Microsoft Fabric Dataflows Gen2 is a powerful self-service, cloud-based data preparation technology that allows you to efficiently transform and shape your data. In this blog post, we’ll explore what Dataflows Gen2 is, how to create and use it, and provide practical examples with code snippets.
What is Microsoft Fabric Dataflows Gen2?
Dataflows Gen2 is an integral part of Microsoft Fabric, designed to streamline data preparation tasks. It enables users to extract, transform, and load (ETL) data from various sources into a structured format suitable for downstream analytics, reporting, or machine learning. Here are some key features:
- Self-Service: Dataflows Gen2 empowers business users and data engineers to create data pipelines without extensive coding knowledge.
- Cloud-Based: Hosted in the cloud, it seamlessly integrates with other Azure services.
- Data Transformation: Perform data transformations using a visual interface.
- Data Profiling: Understand your data better with built-in profiling tools.
- Data Orchestration: Easily incorporate dataflows into your data pipelines.
How to Create a Dataflow Solution
Let’s walk through the steps to create your first Dataflow Gen2 solution:
Prerequisites
Before you start, ensure you have the following:
- Microsoft Fabric Tenant Account: Sign up for a Microsoft Fabric account if you haven’t already.
- Microsoft Fabric-Enabled Workspace: Create a workspace within your Microsoft Fabric environment.
Creating a Dataflow
- Navigate to Your Workspace: Access your Microsoft Fabric workspace.
- Create a New Dataflow Gen2:
- Click “New” and select “Dataflow Gen2.”
- This opens the dataflow editor.
Getting Data
In our example, we’ll retrieve data from an OData service. Follow these steps:
- In the dataflow editor, click “Get data” and select “More.”
- Choose “Other > OData” as the data source.
- Enter the URL 1 for the OData service (e.g., Northwind sample data).

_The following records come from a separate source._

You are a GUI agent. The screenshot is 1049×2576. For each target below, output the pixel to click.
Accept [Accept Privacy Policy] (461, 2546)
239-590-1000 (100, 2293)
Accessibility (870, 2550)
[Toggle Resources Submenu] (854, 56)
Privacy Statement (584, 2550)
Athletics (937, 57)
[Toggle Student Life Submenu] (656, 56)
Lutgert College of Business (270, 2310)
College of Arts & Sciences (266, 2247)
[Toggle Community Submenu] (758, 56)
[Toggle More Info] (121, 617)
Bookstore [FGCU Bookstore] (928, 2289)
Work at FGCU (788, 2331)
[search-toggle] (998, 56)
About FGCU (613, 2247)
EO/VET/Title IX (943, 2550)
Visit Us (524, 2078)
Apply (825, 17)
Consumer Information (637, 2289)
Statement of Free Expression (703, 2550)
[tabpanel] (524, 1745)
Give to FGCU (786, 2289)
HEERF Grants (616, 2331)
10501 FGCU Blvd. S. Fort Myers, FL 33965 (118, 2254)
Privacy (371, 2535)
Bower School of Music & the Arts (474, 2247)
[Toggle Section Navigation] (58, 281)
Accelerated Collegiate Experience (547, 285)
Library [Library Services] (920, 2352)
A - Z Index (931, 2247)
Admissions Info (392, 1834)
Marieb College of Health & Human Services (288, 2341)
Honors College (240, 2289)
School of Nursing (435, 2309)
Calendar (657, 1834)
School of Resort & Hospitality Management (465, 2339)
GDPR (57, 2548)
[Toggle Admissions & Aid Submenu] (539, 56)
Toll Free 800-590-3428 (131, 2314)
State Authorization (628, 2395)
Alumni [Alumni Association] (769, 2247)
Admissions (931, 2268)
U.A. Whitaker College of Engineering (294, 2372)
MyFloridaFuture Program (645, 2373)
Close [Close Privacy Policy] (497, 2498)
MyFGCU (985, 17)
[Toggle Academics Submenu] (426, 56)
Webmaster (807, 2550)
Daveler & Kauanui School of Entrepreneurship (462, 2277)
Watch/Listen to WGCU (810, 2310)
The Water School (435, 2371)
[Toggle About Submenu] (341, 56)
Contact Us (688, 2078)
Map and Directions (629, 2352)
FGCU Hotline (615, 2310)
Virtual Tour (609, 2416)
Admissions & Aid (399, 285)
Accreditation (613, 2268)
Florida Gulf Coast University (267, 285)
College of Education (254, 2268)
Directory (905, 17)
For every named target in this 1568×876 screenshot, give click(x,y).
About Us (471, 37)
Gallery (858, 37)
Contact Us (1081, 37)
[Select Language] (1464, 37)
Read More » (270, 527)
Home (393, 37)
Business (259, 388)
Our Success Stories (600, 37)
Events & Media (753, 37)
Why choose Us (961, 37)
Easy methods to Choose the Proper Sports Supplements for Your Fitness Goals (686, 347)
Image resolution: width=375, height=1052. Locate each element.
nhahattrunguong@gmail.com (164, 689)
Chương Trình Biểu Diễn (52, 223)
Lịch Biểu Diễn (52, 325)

- Select the relevant tables (e.g., “Orders” and “Customers”) and create your dataflow.
Applying Transformations
Now that you’ve loaded data into your dataflow, let’s apply transformations:
- Enable Data Profiling Tools:
- Navigate to Home > Options > Global Options.
- Ensure the Data Profiling tools are enabled.
- Use Power Query Editor:
- Within the “Orders” table, calculate the total number of orders per customer:
- Select the “CustomerID” column and choose “Group By” under the Transform tab.
- Perform a count of rows as the aggregation.
- Combine data from the “Customers” table with the count of orders per customer:
- Use the “Merge queries” transformation.
- Configure the merge operation by matching the “CustomerID” column.
- Within the “Orders” table, calculate the total number of orders per customer:
Publishing Your Dataflow
- Once transformations are complete, publish your dataflow.
- You can now incorporate this dataflow into your data pipelines.
Example: Including Dataflow in a Pipeline
Suppose you have an Azure Data Factory pipeline. To include your dataflow:
- Create a Pipeline:
- Define your pipeline in Azure Data Factory.
- Add a Dataflow Activity:
- Within the pipeline, add a Dataflow activity.
- Select your previously created Dataflow Gen2.
- Configure any additional settings (e.g., scheduling, dependencies).
Microsoft Fabric Dataflows Gen2 simplifies data preparation, making it accessible to a broader audience. Whether you’re transforming data for reporting, analytics, or machine learning, Dataflows Gen2 provides a user-friendly experience with powerful capabilities.